Ed Power, 25 May 2007

On a muggy afternoon in London, Gary Jarman of The Cribs is explaining why, as a matter of deepest principle, the Britrock imps cast a naked young lady in the promo for new single, 'Men’s Needs'.
“We wanted to get rid of a certain element of our fanbase,” explains Jarman, surveying the lunch-hour rush from the back of a black cab. “You know, the yobs, the people who would see a naked woman and think we were being crass or boorish. We want to weed those people out.”
Far from being there to titillate, in fact, the unclad woman is, according to Jarman, an instrument of feminist revenge. Having cavorted (glumly) with the band, she proceeds to decapitate Gary and flaunt his gore-dripping head (the subtext was lost on Britain’s television regulator, which slapped a pre-watershed ban on the video).
“We use black lines to cover her up, so you can’t see anything. We wouldn’t want people to form the wrong impression,” says Jarman. “She was naked at the shoot. We did two takes. In one she wore a flesh leotard, in the other she was naked. In the end, we went with the naked version.”
Partly recorded in New York, The Cribs’ second album Men’s Needs, Women’s Needs, Whatever features guitar lines from Sonic Youth amp fiddler Lee Renaldo. However, their dreams of hanging at Sonic Youth’s storied Murray Street studio – Shangri-La to a certain breed of scuzz-bucket rocker – were dashed when, upon arriving in Manhattan, they discovered Renaldo’s band leader Thurston Moore already in situ, working on solo material.
“We ended up doing it in Abattoir studios in Brooklyn. It was amazing seeing someone like Lee working up close. He really likes to punish the guitar. Extreme is never enough for him. He always wants to go further and further.”

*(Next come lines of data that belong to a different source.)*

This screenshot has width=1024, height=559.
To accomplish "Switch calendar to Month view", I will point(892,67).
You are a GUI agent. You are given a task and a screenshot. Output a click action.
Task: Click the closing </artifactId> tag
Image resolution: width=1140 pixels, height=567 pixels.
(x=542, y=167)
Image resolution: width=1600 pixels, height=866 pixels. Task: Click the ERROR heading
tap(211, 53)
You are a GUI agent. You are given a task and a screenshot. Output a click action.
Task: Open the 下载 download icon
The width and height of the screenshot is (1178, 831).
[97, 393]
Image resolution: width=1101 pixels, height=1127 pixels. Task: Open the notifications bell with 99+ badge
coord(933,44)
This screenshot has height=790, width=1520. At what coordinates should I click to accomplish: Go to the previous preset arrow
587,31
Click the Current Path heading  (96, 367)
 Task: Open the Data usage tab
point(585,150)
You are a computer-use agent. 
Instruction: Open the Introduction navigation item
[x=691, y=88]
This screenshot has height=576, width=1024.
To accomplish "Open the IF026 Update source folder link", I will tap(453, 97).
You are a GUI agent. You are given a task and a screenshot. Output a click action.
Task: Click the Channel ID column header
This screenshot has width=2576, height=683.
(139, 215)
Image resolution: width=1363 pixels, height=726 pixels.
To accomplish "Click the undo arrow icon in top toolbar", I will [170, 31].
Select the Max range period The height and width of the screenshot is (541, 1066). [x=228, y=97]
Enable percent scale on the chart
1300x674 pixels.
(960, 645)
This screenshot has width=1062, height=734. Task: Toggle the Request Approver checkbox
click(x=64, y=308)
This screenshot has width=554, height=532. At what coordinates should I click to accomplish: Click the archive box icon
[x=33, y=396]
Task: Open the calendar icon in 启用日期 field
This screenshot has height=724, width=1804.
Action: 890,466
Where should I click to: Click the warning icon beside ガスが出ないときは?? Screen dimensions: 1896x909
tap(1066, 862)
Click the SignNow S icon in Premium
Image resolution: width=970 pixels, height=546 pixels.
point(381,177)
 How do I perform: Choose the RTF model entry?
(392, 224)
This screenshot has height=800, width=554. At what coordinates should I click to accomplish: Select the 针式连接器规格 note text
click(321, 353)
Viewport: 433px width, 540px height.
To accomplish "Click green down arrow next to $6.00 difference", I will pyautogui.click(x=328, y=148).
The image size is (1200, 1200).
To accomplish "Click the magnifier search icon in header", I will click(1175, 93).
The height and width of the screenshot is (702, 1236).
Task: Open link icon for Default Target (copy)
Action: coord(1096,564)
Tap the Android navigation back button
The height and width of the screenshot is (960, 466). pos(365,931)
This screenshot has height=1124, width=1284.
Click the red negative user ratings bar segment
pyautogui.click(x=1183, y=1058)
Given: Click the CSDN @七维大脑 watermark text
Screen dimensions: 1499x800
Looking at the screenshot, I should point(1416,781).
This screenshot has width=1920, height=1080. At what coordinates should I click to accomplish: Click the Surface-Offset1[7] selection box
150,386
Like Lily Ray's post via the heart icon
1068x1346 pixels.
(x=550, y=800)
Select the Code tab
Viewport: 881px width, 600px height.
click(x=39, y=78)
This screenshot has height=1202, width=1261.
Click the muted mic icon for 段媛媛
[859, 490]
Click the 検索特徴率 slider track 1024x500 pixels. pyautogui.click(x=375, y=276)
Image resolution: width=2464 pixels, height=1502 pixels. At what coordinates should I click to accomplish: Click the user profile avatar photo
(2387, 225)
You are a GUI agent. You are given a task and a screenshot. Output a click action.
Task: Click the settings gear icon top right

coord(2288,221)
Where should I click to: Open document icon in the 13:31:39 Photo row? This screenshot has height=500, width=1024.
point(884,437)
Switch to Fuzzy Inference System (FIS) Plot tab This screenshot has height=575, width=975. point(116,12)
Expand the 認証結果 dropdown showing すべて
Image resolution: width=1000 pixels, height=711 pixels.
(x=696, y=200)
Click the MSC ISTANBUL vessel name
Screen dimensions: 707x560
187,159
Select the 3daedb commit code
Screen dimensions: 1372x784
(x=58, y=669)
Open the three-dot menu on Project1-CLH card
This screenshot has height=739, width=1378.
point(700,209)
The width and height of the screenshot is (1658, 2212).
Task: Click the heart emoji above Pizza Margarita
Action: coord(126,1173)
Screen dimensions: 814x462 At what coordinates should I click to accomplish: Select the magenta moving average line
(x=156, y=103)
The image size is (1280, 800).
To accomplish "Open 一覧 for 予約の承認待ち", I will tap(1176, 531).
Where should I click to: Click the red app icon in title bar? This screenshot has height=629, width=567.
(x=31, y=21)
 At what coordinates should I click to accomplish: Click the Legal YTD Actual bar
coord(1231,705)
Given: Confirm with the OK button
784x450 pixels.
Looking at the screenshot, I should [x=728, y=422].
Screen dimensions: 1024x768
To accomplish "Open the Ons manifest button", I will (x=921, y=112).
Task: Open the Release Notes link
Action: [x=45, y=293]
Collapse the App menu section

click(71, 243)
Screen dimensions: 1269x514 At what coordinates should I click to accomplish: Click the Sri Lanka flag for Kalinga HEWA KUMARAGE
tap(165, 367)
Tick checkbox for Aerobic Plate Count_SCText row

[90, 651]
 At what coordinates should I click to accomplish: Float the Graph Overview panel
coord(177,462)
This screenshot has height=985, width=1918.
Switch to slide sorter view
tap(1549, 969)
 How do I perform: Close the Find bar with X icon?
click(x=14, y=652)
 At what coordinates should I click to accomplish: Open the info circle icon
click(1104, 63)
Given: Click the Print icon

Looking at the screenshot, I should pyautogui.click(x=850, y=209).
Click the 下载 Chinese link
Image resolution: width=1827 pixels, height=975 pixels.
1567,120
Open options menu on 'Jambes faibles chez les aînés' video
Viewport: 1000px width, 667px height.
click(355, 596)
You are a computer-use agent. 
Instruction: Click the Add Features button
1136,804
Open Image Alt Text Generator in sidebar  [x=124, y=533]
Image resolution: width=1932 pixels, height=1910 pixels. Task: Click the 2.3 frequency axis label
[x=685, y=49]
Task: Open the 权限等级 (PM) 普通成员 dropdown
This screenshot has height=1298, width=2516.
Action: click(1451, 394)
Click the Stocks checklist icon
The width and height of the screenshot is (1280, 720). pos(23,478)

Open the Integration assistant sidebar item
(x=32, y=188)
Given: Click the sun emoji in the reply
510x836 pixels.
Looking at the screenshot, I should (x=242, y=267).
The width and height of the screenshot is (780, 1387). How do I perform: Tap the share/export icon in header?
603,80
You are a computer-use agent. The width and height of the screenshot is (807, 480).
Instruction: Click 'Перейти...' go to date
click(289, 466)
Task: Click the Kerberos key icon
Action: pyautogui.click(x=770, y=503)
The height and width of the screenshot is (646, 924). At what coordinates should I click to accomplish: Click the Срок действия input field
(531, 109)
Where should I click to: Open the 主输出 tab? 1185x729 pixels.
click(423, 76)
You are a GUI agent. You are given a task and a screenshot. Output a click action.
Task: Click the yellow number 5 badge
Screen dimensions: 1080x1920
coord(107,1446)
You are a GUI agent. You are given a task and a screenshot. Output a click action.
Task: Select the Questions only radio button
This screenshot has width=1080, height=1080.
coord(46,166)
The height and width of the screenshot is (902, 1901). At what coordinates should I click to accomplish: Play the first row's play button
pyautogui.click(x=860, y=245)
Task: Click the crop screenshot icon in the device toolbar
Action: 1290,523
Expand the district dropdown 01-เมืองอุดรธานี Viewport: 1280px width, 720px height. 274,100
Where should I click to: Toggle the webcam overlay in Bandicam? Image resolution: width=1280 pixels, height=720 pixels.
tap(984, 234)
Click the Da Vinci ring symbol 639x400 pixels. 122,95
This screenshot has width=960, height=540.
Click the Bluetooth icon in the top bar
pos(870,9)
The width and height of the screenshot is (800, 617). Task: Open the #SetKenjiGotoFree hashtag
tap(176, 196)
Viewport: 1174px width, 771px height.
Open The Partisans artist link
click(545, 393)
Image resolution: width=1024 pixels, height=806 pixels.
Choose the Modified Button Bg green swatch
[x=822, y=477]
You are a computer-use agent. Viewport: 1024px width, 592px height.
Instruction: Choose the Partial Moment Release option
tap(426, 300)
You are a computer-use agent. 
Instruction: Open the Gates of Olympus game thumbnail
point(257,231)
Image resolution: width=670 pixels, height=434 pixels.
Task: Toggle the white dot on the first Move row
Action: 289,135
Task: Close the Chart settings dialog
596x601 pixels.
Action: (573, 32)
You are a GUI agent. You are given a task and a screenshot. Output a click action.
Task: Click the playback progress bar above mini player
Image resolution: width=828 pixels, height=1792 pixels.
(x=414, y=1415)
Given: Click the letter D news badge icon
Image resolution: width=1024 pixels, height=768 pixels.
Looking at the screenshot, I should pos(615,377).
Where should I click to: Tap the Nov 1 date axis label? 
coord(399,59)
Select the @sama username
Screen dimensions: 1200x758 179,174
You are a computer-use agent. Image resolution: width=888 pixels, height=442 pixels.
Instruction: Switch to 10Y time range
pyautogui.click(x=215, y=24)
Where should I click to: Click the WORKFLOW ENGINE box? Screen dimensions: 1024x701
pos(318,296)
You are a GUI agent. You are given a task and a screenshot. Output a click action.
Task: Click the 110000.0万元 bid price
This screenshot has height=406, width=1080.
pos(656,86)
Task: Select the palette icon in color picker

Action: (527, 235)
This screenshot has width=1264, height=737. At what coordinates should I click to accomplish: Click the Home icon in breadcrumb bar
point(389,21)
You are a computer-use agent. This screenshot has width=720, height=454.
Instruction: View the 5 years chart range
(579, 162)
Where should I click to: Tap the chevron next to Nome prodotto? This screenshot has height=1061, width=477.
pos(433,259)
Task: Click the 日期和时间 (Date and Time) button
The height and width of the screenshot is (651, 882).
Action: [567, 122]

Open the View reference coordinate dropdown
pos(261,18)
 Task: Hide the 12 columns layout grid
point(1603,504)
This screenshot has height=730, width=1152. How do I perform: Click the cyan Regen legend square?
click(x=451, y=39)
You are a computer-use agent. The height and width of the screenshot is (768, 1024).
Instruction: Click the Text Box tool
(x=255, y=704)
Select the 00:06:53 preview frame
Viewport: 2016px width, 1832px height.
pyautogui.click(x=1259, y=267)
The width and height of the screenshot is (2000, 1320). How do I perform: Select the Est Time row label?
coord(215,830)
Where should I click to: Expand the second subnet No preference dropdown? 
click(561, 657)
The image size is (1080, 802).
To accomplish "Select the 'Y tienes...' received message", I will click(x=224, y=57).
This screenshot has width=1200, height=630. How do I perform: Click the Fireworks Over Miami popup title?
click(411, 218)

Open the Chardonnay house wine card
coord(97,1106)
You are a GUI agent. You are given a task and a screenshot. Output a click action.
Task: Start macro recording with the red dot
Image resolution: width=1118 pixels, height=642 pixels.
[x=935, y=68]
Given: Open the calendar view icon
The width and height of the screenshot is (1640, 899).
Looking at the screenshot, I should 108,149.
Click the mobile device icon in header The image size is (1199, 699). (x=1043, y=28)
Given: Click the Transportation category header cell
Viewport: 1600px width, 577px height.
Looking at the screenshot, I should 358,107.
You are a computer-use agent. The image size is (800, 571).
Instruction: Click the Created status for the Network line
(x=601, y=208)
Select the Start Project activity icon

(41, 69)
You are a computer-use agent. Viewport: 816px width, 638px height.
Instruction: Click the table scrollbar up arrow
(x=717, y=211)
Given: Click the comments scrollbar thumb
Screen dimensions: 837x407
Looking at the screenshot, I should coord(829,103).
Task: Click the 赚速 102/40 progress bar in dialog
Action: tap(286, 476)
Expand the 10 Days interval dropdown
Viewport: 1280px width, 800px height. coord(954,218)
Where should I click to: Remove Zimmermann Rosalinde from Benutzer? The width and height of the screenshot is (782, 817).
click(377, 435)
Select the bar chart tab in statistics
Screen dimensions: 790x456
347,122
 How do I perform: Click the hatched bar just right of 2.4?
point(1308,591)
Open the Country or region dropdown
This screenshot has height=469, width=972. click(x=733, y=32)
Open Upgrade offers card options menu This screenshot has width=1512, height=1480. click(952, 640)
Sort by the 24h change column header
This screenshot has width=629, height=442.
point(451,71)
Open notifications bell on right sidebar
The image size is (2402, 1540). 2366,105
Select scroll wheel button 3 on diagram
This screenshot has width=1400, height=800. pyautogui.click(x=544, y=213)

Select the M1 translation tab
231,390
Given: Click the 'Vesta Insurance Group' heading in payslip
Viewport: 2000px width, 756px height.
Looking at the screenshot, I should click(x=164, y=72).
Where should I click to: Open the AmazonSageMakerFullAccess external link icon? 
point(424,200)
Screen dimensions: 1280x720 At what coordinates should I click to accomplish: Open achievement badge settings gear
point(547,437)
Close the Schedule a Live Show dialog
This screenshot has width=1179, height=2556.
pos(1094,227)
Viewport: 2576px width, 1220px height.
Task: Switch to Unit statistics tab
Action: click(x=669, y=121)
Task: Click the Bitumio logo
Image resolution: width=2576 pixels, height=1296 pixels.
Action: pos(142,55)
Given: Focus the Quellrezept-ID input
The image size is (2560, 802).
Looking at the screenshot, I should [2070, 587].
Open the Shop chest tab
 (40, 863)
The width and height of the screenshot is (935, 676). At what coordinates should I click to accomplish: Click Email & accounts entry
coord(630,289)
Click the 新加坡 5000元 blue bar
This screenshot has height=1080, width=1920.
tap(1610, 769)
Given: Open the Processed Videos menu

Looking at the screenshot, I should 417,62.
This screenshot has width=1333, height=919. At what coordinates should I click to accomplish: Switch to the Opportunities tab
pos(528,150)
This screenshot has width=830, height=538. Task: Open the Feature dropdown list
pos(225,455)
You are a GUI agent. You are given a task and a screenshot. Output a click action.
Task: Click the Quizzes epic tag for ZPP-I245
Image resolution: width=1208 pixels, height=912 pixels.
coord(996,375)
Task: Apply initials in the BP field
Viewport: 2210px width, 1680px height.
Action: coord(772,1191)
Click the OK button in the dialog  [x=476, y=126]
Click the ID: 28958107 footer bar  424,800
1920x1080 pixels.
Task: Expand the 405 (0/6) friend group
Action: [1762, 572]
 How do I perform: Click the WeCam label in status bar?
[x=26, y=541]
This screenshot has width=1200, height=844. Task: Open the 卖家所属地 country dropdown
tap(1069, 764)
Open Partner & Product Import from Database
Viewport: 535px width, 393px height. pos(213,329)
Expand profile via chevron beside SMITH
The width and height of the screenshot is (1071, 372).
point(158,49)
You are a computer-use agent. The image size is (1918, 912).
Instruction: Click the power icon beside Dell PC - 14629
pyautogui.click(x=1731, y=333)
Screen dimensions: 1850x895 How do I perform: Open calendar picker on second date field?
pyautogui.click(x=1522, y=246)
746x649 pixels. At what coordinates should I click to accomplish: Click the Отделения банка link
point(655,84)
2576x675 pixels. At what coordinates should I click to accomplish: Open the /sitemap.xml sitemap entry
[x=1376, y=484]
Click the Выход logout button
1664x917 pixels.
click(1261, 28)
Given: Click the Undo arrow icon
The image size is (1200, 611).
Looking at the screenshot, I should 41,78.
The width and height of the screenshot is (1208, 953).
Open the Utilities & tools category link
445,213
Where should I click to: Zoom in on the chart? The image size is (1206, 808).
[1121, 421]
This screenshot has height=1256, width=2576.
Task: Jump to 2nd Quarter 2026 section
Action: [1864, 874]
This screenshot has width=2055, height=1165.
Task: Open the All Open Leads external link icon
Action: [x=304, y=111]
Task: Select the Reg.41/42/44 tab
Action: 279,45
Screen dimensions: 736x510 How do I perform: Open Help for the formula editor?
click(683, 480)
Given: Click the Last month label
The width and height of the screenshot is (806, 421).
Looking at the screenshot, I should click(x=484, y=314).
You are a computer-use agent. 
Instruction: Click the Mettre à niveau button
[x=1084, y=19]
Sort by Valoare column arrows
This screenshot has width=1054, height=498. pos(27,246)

Renaldo isn’t the only indie A-lister lending a hand on Men’s Needs, Women’s Needs, Whatever. Franz Ferdinand’s Alex Kapranos produced the LP, having struck up a friendship with The Cribs on a tour of the US. “When you play 40 dates with a band, you get to know them pretty well,” Jarman resumes. “Alex was kind of a natural choice. He’s good because he keeps you grounded. He’s a pretty regular guy and good at serving the song. He gets you to keep the embellishment to a minimum.”